Stored data entries
□ □ □ □ □

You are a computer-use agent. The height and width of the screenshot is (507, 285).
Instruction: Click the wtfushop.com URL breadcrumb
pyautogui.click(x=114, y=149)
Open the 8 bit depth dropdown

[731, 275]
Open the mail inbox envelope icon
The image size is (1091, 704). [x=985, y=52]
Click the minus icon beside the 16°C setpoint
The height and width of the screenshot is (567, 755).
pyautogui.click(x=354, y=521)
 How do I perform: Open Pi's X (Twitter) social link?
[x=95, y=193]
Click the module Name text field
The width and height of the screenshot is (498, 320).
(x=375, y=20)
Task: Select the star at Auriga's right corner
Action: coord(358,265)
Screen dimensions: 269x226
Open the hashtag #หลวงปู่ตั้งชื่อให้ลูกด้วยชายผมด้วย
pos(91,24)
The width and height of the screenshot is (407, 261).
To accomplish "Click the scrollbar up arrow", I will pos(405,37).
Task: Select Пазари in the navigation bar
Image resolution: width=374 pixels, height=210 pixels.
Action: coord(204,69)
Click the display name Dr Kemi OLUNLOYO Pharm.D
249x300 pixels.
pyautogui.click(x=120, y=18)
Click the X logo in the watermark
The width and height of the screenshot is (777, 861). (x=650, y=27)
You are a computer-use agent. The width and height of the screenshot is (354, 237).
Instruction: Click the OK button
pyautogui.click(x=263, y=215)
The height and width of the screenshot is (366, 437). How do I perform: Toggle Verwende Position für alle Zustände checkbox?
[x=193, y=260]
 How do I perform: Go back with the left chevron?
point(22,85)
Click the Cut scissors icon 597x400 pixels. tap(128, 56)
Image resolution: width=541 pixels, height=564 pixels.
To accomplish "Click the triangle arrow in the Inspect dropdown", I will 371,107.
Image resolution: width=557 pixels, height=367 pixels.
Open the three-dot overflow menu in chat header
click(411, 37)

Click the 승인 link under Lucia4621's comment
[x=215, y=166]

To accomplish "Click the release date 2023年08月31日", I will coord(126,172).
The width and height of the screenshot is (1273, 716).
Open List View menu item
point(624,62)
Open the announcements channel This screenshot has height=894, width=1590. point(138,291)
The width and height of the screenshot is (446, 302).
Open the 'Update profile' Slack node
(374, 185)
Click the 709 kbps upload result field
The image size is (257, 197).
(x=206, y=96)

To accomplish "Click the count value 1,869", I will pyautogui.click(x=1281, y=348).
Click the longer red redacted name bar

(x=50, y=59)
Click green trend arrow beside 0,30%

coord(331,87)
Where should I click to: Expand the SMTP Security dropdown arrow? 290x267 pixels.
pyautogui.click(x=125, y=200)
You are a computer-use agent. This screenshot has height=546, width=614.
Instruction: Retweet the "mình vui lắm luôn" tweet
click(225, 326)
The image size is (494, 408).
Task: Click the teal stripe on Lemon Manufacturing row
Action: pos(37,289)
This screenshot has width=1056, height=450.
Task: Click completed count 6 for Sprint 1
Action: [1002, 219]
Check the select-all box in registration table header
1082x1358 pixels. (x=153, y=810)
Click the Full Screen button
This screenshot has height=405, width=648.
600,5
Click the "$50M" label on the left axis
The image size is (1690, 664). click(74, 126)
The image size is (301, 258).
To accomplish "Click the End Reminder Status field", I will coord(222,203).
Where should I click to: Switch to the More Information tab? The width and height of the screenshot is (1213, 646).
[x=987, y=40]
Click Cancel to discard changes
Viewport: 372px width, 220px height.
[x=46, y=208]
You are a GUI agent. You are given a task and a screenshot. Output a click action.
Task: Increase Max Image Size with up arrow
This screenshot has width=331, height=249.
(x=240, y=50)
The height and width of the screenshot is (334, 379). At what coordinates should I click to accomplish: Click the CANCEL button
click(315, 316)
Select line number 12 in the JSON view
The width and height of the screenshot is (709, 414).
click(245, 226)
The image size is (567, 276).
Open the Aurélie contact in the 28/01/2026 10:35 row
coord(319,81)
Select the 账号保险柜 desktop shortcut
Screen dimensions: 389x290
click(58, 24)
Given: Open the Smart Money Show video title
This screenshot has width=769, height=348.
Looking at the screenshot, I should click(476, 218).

□ □ □ □ □

About this exercise: Find every line in the records above that contains the word "field", and copy each one.

Answer below:
Click the module Name text field
Click the 709 kbps upload result field
To accomplish "Click the End Reminder Status field", I will coord(222,203).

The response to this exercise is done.